At least a few of the kids possess secret gadgets. It’s not really explained how they obtained them or who built them, but in their dorm rooms the kids have dart boards hidden behind panels, snacks hidden inside a globe, a phone connected to the dean’s extension, and even a built-in cooler hidden behind a false counter to stash cans of soda and beer. Most of these things are there so we will say “wow these kids are nifty” and don’t serve any purpose, although one of the kids does possess a Swiss Army Knife that allows him to pick any lock presented in the film. If these kids had more personality and back stories it could have been closer to The Goonies; instead, the radio stashed inside a wooden crate is just a radio, and the cooler hidden inside a counter is just an excuse for product placement.

Double McGuffin (1979)

But the kids are smart — smarter than any adult in the film, including the chief of police and trained assassins — and eventually they put a plot into place that saves the day. The whole movie has a “golly gee” feeling that is ruined by kids offering beer to other kids, a ten-year-old who looks at Playboy magazines, and at least a dozen cuss words. The end result is a movie for young kids that frankly isn’t suitable for them to watch. Adults will need a serious suspension of disbelief to enjoy the plot, starting with a team of hired hit men who can’t figure out a way to get rid of a bunch of kids that like to play alone out in the woods.

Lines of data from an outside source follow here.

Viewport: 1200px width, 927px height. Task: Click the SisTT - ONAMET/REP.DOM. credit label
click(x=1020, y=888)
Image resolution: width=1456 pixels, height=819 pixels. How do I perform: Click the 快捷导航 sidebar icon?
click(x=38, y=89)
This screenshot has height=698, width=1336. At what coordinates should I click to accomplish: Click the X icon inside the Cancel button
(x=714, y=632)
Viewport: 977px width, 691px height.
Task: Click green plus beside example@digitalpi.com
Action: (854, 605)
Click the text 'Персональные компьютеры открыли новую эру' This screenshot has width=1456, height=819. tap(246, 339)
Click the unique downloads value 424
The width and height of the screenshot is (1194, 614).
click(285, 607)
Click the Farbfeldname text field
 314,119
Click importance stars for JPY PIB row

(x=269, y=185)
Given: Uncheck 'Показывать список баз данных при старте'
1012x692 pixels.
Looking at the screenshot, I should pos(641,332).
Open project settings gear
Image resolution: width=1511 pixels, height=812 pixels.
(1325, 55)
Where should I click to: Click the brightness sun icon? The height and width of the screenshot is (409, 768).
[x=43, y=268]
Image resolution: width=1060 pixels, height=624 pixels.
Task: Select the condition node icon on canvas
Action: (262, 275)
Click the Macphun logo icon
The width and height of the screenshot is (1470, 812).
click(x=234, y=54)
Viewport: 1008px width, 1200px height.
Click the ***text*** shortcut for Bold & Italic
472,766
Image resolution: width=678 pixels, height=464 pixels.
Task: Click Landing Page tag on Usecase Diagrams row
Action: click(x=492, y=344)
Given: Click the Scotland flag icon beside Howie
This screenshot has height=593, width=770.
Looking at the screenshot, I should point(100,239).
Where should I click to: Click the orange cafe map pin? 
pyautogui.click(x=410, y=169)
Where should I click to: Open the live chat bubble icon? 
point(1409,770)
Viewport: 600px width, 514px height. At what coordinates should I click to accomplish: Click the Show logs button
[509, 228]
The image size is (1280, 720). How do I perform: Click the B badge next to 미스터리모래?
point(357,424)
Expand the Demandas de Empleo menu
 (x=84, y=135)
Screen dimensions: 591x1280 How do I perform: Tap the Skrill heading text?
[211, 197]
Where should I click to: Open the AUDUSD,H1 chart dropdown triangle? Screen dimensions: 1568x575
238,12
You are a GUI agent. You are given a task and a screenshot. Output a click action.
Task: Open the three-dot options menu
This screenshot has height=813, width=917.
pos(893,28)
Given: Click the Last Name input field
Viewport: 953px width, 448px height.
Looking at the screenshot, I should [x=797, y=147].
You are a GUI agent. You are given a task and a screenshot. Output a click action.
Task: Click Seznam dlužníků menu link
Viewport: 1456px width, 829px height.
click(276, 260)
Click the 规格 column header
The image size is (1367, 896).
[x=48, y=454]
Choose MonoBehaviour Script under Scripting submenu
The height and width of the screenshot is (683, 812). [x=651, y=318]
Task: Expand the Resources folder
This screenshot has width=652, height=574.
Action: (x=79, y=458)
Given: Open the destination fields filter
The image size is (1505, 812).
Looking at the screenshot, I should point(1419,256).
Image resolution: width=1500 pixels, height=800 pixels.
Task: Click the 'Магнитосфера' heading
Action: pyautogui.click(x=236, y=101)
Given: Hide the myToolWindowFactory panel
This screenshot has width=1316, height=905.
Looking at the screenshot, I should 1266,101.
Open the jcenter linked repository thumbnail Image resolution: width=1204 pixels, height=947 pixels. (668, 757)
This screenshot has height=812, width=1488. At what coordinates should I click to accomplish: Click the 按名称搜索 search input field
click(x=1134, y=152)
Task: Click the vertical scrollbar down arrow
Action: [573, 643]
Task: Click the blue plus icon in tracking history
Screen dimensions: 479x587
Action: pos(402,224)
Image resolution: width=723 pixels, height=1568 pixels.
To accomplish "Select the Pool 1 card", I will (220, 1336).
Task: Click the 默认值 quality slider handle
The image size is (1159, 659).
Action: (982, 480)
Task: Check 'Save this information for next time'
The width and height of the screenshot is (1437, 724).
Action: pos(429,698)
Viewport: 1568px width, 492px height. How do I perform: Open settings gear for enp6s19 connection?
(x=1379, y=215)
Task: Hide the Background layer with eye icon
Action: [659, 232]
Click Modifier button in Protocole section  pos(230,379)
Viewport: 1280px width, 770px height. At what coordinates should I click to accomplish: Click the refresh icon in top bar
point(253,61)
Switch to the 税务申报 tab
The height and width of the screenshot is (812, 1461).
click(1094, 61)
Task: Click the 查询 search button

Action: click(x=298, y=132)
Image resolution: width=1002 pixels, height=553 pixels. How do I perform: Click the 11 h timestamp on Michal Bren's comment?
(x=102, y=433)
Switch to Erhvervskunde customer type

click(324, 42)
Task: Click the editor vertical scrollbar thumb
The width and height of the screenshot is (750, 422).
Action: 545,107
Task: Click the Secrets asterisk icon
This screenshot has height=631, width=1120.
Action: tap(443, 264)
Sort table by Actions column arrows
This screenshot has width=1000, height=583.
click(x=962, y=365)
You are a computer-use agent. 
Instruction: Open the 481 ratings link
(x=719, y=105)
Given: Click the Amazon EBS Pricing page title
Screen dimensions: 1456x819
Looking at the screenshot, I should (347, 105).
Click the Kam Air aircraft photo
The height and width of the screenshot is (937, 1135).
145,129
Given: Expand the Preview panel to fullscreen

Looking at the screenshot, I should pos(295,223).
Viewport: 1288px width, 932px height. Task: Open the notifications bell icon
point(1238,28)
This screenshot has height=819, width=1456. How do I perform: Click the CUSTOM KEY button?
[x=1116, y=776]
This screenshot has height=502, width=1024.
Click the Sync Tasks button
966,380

The Double McGuffin isn’t a bad film; it’s just flawed. It feels a lot like an episode of The Bloodhound Gang where each kid was magically granted the right to say three cuss words. It’s a light murder mystery, no harm no foul, but I have a tough time imagining teens today sitting through the film’s 1970s pacing.

As as for that dead body and briefcase full of money? They never come back, and now you know what a double McGuffin is.